Excerpted records:
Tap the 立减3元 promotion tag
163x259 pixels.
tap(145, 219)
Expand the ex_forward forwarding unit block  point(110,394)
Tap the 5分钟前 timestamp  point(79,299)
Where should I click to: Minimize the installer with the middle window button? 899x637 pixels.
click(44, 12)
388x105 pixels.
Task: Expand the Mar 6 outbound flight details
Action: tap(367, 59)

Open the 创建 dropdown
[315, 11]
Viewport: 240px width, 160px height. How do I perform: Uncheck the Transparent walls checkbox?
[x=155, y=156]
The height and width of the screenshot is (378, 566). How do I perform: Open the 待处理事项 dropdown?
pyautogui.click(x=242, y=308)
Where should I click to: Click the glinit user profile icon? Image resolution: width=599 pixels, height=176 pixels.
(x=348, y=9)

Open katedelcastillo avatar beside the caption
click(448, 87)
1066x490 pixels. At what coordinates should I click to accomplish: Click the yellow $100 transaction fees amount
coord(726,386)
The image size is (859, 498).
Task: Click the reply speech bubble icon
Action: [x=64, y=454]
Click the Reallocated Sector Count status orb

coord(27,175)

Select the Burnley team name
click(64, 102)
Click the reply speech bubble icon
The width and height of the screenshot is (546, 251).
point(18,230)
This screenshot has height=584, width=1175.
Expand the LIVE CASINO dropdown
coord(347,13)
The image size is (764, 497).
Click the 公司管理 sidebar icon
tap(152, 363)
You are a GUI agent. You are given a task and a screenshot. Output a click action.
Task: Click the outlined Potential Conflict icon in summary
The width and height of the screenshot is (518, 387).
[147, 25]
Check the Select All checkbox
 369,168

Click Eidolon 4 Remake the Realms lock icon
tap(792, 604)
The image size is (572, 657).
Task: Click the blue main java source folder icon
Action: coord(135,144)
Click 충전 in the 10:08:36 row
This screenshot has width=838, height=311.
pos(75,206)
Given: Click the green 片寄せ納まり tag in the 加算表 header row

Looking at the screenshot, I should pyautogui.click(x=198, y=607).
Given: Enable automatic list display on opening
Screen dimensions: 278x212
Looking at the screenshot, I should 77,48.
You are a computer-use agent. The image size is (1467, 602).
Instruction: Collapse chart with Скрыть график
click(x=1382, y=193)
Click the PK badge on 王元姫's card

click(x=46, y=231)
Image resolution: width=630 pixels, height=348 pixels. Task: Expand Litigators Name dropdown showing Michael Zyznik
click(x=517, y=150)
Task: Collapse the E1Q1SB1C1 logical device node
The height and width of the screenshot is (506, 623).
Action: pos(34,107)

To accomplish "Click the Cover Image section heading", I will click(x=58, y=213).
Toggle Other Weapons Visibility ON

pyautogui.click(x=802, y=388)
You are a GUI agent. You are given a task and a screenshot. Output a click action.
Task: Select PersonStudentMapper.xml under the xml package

What is being asked:
Word for word, write out all of the data above.

Answer area:
Tap the 立减3元 promotion tag
163x259 pixels.
tap(145, 219)
Expand the ex_forward forwarding unit block  point(110,394)
Tap the 5分钟前 timestamp  point(79,299)
Where should I click to: Minimize the installer with the middle window button? 899x637 pixels.
click(44, 12)
388x105 pixels.
Task: Expand the Mar 6 outbound flight details
Action: tap(367, 59)

Open the 创建 dropdown
[315, 11]
Viewport: 240px width, 160px height. How do I perform: Uncheck the Transparent walls checkbox?
[x=155, y=156]
The height and width of the screenshot is (378, 566). How do I perform: Open the 待处理事项 dropdown?
pyautogui.click(x=242, y=308)
Where should I click to: Click the glinit user profile icon? Image resolution: width=599 pixels, height=176 pixels.
(x=348, y=9)

Open katedelcastillo avatar beside the caption
click(448, 87)
1066x490 pixels. At what coordinates should I click to accomplish: Click the yellow $100 transaction fees amount
coord(726,386)
The image size is (859, 498).
Task: Click the reply speech bubble icon
Action: [x=64, y=454]
Click the Reallocated Sector Count status orb

coord(27,175)

Select the Burnley team name
click(64, 102)
Click the reply speech bubble icon
The width and height of the screenshot is (546, 251).
point(18,230)
This screenshot has height=584, width=1175.
Expand the LIVE CASINO dropdown
coord(347,13)
The image size is (764, 497).
Click the 公司管理 sidebar icon
tap(152, 363)
You are a GUI agent. You are given a task and a screenshot. Output a click action.
Task: Click the outlined Potential Conflict icon in summary
The width and height of the screenshot is (518, 387).
[147, 25]
Check the Select All checkbox
 369,168

Click Eidolon 4 Remake the Realms lock icon
tap(792, 604)
The image size is (572, 657).
Task: Click the blue main java source folder icon
Action: coord(135,144)
Click 충전 in the 10:08:36 row
This screenshot has width=838, height=311.
pos(75,206)
Given: Click the green 片寄せ納まり tag in the 加算表 header row

Looking at the screenshot, I should pyautogui.click(x=198, y=607).
Given: Enable automatic list display on opening
Screen dimensions: 278x212
Looking at the screenshot, I should 77,48.
You are a computer-use agent. The image size is (1467, 602).
Instruction: Collapse chart with Скрыть график
click(x=1382, y=193)
Click the PK badge on 王元姫's card

click(x=46, y=231)
Image resolution: width=630 pixels, height=348 pixels. Task: Expand Litigators Name dropdown showing Michael Zyznik
click(x=517, y=150)
Task: Collapse the E1Q1SB1C1 logical device node
The height and width of the screenshot is (506, 623).
Action: pos(34,107)

To accomplish "Click the Cover Image section heading", I will click(x=58, y=213).
Toggle Other Weapons Visibility ON

pyautogui.click(x=802, y=388)
You are a GUI agent. You are given a task and a screenshot. Output a click action.
Task: Select PersonStudentMapper.xml under the xml package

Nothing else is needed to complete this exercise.